2.      Tingkat Konvensional
Pada tingkat ini anak hanya menuruti harapan keluarga, kelompok atau bangsa. Anak memandang bahwa hal tersebut bernilai bagi dirinya sendiri, tanpa mengindahkan akibat yang segera dan nyata. Sikapnya bukan hanya konformitas terhadap harapan pribadi dan tata tertib sosial, melainkan juga loyal (setia) terhadapnya dan secara aktif mempertahankan, mendukung dan membenarkan seluruh tata-tertib atau norma-norma tersebut serta mengidentifikasikan diri dengan orang tua atau kelompok yang terlibat di dalamnya. Tingkatan ini memiliki dua tahap :
A.     Orientasi kesepakatan antara pribadi atau orientasi “anak manis”  
Perilaku yang baik adalah yang menyenangkan dan membantu orang lain serta yang disetujui oleh mereka. Pada tahap ini terdapat banyak konformitas terhadap gambaran stereotip mengenai apa itu perilaku mayoritas atau “alamiah”. Perilaku sering dinilai menurut niatnya, ungkapan “dia bermaksud baik” untuk pertama kalinya menjadi penting. Orang mendapatkan persetujuan dengan menjadi “baik”.
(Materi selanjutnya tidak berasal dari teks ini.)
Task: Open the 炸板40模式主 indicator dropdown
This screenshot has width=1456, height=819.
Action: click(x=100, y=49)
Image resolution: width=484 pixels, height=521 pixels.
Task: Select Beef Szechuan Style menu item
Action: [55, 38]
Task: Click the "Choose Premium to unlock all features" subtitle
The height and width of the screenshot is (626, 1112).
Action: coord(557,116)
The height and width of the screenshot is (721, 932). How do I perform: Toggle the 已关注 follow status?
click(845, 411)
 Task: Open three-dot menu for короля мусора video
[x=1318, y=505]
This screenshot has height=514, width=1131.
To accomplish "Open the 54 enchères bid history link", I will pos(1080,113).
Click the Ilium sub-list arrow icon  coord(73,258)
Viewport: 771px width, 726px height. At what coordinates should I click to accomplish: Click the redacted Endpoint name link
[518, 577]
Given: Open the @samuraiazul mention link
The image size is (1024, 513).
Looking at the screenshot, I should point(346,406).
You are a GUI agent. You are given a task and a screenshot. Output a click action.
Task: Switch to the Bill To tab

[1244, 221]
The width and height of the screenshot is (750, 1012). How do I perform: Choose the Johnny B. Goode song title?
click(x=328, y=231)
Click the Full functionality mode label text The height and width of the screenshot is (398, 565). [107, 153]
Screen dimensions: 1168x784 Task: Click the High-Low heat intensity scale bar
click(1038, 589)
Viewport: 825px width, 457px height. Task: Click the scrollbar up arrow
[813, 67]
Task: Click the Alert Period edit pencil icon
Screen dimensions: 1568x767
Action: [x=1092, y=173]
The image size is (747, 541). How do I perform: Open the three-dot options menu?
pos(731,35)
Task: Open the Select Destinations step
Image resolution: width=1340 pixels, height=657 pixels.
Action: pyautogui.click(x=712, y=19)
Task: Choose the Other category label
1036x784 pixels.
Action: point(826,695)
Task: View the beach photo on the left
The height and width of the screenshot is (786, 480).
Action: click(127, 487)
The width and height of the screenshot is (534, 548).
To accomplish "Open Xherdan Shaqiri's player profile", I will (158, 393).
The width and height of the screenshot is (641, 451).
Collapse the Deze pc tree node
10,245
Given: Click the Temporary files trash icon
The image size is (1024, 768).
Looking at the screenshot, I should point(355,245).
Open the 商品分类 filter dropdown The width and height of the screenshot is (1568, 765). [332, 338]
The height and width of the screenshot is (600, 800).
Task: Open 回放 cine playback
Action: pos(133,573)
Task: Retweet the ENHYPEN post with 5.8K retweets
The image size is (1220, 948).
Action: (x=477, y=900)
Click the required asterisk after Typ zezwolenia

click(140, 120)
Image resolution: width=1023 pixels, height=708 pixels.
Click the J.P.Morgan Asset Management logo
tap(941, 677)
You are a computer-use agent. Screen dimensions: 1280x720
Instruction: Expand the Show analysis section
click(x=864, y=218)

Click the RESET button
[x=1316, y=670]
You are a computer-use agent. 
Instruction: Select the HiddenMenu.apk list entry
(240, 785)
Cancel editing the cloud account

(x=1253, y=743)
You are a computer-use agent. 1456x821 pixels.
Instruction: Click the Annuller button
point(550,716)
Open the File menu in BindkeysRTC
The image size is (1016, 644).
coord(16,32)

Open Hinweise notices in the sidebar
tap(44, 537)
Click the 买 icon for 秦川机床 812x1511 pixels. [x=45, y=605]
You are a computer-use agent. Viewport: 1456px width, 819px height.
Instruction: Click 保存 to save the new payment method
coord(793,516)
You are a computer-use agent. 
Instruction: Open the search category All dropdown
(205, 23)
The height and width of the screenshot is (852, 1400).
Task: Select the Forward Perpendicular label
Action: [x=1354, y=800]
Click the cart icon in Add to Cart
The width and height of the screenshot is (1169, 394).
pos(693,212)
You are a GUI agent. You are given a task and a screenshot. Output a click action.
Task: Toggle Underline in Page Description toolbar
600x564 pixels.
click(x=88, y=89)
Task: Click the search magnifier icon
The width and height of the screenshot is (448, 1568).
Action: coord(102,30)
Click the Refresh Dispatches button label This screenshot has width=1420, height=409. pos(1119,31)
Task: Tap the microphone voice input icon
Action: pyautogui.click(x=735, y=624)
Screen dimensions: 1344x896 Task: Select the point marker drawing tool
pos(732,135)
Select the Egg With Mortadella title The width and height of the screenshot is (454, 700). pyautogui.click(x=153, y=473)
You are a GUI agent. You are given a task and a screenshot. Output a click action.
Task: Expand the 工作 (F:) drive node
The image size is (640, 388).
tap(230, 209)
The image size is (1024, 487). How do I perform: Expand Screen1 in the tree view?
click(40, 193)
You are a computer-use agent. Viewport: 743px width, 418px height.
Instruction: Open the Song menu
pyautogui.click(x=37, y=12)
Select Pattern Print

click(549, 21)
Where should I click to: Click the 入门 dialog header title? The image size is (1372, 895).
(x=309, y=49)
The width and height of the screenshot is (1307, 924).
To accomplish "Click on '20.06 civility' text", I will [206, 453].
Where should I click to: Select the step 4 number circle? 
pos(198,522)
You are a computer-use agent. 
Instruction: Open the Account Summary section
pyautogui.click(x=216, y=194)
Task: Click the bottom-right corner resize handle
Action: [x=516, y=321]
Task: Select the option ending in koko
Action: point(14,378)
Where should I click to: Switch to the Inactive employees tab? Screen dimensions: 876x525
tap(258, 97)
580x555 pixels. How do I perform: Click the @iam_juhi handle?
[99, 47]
B.     Orientasi hukuman dan ketertiban
Terdapat orientasi terhadap otoritas, aturan yang tetap dan penjagaan tata tertib/norma-norma sosial. Perilaku yang baik adalah semata-mata melakukan kewajiban sendiri, menghormati otoritas dan menjaga tata tertib sosial yang ada, sebagai yang bernilai dalam dirinya sendiri.
3.      Tingkat Pasca-Konvensional (Otonom / Berlandaskan Prinsip)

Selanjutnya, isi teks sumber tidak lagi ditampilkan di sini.